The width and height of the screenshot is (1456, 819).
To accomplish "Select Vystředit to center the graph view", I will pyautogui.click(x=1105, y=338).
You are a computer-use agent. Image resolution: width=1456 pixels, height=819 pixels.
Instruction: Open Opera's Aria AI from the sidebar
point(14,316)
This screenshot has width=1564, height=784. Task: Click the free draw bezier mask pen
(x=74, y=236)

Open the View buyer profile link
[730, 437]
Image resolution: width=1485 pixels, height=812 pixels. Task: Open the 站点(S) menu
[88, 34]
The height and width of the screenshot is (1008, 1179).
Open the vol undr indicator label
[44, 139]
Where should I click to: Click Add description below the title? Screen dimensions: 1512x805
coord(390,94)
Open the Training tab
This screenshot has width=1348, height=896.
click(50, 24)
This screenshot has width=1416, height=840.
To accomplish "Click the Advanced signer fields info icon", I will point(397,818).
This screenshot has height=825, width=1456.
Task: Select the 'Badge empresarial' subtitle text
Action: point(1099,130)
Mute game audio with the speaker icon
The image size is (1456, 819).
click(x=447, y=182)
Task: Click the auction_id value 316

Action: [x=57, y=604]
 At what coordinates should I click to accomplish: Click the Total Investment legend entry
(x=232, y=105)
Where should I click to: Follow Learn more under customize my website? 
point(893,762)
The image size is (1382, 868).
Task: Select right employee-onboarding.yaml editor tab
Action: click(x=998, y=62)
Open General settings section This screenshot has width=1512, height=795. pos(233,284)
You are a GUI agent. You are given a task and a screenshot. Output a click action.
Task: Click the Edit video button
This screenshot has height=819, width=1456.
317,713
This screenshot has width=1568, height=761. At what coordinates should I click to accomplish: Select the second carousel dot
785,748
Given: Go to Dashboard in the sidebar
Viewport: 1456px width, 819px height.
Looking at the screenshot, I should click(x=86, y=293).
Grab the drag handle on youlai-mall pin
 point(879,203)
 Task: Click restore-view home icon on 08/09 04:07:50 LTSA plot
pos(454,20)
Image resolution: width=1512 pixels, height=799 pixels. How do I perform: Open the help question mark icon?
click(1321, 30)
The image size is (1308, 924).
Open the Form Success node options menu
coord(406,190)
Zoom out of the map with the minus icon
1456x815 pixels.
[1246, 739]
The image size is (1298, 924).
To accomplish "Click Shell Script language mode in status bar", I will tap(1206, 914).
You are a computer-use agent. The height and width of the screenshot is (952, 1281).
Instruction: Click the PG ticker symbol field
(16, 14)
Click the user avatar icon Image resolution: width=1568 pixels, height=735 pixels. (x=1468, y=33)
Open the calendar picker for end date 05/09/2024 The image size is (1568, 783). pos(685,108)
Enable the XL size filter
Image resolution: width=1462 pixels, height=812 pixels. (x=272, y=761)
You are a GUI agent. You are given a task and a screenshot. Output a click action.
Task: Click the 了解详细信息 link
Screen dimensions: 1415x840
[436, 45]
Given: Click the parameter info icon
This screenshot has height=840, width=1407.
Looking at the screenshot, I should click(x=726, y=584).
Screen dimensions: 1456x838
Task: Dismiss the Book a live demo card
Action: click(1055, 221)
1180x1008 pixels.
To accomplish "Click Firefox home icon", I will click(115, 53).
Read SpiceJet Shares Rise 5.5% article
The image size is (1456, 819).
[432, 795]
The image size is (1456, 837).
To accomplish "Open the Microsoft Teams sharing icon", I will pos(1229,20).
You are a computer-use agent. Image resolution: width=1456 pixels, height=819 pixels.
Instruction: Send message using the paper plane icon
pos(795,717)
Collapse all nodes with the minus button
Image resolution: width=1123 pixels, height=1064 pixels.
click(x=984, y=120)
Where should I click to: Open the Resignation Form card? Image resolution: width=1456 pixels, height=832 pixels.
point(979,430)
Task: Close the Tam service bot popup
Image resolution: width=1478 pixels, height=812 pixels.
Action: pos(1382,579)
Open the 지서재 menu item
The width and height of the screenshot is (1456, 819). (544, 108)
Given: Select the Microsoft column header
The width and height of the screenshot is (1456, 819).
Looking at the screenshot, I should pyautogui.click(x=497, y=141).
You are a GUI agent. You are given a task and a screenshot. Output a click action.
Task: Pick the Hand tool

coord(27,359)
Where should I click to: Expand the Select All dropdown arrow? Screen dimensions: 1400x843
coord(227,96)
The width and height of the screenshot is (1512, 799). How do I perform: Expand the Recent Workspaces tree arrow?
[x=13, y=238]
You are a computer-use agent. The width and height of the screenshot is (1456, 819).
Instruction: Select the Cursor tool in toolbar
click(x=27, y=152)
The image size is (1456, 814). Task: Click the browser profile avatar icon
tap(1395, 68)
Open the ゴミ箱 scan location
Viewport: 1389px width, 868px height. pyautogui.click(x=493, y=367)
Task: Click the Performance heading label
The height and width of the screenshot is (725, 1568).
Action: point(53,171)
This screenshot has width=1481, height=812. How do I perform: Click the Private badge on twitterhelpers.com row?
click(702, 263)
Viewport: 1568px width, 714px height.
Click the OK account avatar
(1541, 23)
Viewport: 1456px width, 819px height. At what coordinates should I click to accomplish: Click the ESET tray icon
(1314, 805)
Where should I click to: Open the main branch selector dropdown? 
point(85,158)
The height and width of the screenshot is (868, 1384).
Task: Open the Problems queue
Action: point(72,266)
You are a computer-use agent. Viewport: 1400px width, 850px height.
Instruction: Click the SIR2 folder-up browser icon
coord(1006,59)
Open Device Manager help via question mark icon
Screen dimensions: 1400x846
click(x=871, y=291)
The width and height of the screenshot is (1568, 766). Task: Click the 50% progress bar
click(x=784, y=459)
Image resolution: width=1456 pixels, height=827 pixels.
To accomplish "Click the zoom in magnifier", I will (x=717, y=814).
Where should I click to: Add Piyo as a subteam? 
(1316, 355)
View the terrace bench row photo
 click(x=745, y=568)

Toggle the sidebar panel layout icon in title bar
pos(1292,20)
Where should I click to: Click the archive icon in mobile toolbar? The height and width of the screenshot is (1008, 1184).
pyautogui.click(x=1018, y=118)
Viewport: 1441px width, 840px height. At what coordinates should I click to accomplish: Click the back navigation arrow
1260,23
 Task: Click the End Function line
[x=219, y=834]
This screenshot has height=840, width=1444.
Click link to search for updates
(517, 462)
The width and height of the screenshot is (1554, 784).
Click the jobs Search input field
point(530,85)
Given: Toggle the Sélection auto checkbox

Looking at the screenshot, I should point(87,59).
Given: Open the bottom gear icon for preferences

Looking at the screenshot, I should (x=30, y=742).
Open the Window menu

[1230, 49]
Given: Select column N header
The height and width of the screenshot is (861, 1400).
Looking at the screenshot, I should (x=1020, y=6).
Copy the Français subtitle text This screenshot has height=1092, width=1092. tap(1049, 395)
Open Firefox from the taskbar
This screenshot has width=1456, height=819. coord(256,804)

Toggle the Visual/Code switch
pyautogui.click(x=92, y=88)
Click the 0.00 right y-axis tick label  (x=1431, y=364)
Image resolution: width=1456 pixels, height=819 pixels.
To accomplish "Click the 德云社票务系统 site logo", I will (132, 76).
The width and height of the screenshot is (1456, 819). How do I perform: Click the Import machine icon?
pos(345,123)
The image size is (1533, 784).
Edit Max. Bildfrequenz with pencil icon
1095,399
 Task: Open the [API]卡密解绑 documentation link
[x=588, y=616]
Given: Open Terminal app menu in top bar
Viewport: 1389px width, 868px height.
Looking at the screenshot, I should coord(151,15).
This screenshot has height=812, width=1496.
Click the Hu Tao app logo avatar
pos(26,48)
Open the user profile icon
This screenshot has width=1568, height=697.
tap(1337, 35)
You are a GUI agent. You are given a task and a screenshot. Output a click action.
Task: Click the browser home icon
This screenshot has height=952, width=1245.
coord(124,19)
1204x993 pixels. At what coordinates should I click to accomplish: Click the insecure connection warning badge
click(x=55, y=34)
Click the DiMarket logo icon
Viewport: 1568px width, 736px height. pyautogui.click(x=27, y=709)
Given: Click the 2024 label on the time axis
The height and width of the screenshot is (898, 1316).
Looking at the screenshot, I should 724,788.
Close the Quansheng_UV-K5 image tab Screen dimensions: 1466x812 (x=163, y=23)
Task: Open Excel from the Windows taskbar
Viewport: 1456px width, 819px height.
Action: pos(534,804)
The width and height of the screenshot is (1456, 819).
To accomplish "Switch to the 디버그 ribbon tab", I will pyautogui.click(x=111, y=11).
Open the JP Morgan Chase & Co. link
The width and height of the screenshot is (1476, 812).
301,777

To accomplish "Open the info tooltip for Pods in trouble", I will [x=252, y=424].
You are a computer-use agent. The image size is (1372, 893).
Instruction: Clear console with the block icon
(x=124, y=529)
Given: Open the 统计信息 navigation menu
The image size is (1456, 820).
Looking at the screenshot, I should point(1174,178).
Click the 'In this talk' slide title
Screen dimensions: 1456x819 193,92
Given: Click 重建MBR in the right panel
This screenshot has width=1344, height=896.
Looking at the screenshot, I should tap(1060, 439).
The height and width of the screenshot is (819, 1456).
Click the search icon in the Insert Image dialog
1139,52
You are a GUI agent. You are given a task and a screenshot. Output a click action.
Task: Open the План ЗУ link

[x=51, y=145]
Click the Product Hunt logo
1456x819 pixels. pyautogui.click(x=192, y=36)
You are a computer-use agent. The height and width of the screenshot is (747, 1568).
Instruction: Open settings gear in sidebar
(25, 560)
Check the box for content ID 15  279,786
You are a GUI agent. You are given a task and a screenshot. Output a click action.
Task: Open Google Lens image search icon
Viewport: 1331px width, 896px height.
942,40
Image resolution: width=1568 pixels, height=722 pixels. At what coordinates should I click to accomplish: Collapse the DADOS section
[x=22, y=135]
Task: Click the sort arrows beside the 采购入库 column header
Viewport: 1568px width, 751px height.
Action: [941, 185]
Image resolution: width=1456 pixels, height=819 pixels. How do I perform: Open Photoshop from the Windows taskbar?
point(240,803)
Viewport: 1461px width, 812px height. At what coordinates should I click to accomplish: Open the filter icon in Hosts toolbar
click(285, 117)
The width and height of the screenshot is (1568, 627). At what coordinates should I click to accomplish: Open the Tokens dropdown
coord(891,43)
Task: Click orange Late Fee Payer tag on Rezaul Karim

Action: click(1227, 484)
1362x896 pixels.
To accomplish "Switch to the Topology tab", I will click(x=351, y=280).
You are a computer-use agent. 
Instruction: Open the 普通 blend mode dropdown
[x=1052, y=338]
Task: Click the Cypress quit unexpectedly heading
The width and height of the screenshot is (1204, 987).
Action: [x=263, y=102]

## PROBLEM REQUIREMENTS
Using the data above, reproduce exactly the lines from the line that contains "Task: Click orange" through the line that contains "Task: Click the Cypress", including both.

## SOLUTION TO THE EXERCISE
Task: Click orange Late Fee Payer tag on Rezaul Karim

Action: click(1227, 484)
1362x896 pixels.
To accomplish "Switch to the Topology tab", I will click(x=351, y=280).
You are a computer-use agent. 
Instruction: Open the 普通 blend mode dropdown
[x=1052, y=338]
Task: Click the Cypress quit unexpectedly heading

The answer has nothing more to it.